### Task
Beginning with the very first line, please reproduce the entries exactly through the line containing "Click the product".

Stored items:

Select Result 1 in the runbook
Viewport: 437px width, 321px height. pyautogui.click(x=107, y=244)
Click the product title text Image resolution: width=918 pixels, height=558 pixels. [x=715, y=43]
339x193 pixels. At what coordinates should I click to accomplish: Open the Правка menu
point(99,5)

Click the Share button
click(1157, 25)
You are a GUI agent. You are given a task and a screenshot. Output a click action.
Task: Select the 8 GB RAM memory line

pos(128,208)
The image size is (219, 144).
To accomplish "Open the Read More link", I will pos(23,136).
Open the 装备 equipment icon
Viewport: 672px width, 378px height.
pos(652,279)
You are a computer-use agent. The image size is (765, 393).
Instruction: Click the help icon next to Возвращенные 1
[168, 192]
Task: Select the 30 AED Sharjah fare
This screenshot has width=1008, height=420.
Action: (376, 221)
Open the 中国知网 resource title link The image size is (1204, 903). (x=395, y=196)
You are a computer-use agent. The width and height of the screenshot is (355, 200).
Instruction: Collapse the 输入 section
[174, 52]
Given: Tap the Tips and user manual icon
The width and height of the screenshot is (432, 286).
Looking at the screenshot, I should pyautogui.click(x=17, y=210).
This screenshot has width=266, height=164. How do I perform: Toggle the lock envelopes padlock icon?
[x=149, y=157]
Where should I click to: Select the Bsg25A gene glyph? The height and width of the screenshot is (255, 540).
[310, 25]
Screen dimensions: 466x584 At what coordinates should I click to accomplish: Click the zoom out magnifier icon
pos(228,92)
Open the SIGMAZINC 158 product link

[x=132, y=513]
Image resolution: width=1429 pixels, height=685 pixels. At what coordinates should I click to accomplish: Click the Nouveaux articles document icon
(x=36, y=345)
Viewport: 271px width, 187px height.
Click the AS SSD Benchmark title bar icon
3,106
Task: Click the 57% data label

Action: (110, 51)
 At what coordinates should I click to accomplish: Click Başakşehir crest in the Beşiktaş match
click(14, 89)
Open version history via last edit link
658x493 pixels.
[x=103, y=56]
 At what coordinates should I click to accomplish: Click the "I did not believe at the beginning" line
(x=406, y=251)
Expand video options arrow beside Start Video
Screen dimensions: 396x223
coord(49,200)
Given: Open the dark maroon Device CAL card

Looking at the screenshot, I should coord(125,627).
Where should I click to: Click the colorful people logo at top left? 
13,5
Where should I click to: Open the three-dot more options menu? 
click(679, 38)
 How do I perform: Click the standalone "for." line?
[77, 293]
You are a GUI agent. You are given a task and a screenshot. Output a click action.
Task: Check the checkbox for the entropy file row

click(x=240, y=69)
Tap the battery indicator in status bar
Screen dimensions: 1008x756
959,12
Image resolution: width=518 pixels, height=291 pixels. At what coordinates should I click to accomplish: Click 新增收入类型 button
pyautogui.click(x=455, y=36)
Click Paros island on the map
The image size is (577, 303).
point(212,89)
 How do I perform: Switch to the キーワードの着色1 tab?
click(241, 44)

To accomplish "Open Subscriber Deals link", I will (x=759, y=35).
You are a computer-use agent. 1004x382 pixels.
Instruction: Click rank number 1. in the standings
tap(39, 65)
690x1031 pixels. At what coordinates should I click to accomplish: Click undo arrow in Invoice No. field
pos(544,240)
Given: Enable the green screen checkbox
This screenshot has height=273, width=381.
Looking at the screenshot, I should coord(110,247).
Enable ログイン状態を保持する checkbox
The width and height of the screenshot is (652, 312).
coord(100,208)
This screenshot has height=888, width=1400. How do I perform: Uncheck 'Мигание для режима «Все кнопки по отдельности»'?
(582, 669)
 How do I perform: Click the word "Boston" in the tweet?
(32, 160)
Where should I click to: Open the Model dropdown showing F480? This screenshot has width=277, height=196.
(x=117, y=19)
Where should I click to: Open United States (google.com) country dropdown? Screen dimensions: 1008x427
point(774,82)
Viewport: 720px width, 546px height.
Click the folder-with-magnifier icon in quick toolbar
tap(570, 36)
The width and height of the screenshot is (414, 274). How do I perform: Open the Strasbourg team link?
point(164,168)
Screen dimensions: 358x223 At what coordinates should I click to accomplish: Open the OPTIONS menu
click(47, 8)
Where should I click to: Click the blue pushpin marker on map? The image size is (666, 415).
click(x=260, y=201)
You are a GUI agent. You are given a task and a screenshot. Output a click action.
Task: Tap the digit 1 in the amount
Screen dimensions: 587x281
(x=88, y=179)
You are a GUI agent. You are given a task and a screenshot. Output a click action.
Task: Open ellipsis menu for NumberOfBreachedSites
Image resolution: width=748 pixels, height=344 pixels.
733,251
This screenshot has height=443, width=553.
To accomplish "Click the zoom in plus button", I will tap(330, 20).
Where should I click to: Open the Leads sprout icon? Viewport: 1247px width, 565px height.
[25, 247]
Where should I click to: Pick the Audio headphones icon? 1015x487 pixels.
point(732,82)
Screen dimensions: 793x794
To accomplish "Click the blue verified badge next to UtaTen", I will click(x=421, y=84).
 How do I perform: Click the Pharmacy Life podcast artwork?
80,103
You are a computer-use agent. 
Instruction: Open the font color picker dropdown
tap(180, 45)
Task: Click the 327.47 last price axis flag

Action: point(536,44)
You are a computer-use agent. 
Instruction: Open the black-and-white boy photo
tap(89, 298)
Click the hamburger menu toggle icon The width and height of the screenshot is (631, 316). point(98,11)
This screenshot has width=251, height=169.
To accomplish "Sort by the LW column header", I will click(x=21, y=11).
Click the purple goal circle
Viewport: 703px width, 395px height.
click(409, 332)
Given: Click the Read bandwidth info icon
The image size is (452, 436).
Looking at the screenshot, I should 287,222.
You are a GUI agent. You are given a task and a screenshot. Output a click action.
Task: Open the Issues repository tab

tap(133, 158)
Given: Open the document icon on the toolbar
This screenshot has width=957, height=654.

### Result below
Select Result 1 in the runbook
Viewport: 437px width, 321px height. pyautogui.click(x=107, y=244)
Click the product title text Image resolution: width=918 pixels, height=558 pixels. [x=715, y=43]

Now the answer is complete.